BY Richard Calichman
2008
Title | Overcoming Modernity PDF eBook |
Author | Richard Calichman |
Publisher | Columbia University Press |
Pages | 258 |
Release | 2008 |
Genre | History |
ISBN | 9780231143967 |
In the summer of 1942 Japan's leading cultural authorities gathered in Tokyo to discuss the massive cultural, technological, and intellectual changes that had transformed Japan since the Meiji period. They feared that without a sufficient understanding of these developments, the Japanese people would lose their identity to the reckless and rapid process of modernization. The participants of this symposium hoped to settle the question of Japanese cultural identity at a time when their country was already at war with England and the United States. They presented papers and held roundtable discussions analyzing the effects of modernity from the diverse perspectives of literature, history, theology, film, music, philosophy, and science. Taken together, their work represents a complex portrait of intellectual discourse in wartime Japan, marked not only by a turn toward fascism but also by a profound sense of cultural crisis and anxiety.

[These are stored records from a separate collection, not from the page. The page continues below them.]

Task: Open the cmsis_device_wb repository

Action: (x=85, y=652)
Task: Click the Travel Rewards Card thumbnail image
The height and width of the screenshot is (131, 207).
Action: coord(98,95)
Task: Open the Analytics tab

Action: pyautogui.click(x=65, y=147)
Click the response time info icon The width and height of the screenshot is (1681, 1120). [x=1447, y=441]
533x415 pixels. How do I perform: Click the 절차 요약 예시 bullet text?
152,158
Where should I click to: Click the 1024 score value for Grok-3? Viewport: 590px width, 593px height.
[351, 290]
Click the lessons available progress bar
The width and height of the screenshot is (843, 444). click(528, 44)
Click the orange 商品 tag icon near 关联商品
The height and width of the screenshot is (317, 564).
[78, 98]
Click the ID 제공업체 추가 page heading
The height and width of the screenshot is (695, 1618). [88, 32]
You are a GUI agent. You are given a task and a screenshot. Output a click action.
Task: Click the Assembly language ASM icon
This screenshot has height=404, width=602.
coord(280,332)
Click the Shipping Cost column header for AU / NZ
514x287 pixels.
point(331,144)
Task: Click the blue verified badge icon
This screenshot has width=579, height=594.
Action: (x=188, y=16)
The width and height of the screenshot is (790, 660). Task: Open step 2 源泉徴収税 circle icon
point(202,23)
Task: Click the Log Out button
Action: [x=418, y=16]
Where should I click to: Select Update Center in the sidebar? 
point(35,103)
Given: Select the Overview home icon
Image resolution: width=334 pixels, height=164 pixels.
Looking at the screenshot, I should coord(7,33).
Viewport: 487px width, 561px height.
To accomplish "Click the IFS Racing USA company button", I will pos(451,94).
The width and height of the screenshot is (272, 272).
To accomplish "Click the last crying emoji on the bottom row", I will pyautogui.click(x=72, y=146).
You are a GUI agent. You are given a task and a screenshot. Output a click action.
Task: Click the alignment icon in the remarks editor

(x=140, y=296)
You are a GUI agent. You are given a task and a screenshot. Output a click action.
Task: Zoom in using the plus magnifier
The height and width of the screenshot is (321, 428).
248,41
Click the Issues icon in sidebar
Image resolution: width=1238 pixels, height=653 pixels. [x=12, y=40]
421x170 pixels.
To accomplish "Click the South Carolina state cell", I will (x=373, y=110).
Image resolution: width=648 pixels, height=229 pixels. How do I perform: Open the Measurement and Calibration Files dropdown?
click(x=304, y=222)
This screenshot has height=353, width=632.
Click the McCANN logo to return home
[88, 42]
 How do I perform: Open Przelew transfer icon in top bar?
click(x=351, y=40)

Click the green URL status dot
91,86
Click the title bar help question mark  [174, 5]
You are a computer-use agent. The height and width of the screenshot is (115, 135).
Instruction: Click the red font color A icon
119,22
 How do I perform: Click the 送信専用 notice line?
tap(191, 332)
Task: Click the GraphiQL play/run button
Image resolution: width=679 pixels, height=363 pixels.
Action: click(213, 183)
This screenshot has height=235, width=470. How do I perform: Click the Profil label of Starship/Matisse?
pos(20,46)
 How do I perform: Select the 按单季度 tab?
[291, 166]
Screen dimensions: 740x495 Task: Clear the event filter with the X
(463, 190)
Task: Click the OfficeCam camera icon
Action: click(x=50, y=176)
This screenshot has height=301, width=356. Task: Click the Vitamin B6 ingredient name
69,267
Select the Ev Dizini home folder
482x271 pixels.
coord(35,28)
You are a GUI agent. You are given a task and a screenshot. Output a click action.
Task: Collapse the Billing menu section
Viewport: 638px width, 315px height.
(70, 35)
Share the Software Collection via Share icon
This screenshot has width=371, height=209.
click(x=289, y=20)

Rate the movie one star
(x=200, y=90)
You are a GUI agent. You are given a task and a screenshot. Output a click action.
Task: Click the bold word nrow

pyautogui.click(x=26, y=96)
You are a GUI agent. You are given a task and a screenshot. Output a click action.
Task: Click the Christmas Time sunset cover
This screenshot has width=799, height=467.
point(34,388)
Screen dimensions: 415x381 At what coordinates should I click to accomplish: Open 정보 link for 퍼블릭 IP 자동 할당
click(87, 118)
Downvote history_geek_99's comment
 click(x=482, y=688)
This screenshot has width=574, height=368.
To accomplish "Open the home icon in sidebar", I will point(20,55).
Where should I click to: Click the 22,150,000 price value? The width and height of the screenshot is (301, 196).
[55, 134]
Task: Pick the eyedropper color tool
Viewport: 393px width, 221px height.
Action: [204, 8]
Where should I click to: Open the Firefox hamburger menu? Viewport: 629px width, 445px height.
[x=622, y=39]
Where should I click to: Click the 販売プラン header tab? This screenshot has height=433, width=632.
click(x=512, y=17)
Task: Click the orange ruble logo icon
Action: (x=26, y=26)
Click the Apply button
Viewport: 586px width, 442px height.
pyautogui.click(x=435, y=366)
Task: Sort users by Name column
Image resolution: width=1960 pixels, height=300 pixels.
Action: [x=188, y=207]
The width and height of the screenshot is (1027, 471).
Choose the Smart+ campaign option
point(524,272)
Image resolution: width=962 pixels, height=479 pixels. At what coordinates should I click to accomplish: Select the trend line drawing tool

Overcoming Modernity is the first English translation of the symposium proceedings. Originally published in 1942, this material remains one of the most valuable documents of wartime Japanese intellectual history. Richard F. Calichman reproduces the entire proceedings and includes a critical introduction that provides thorough background of the symposium and its reception among postwar Japanese thinkers and critics. The aim of this conference was to go beyond facile and unreflective discussions concerning Japan's new spiritual order and examine more substantially the phenomenon of Japanese modernization and westernization. This does not mean, however, that a consensus was reached among the symposium's participants. Their tense debate reflects the problematic efforts within Japan, if not throughout the rest of the world at the time, to resolve the troubling issues of modernity.
BY Nayoung Aimee Kwon
2015
Title | Intimate Empire PDF eBook |
Author | Nayoung Aimee Kwon |
Publisher | |
Pages | 0 |
Release | 2015 |
Genre | Imperialism in literature |
ISBN | 9780822359258 |
Nayoung Aimee Kwon examines the Japanese language literature written by Koreans during late Japanese colonialism. She demonstrates that simply characterizing that literature as collaborationist obscures the complicated relationship these authors had with colonialism, modernity, and identity, as well as the relationship between colonizers and the colonized.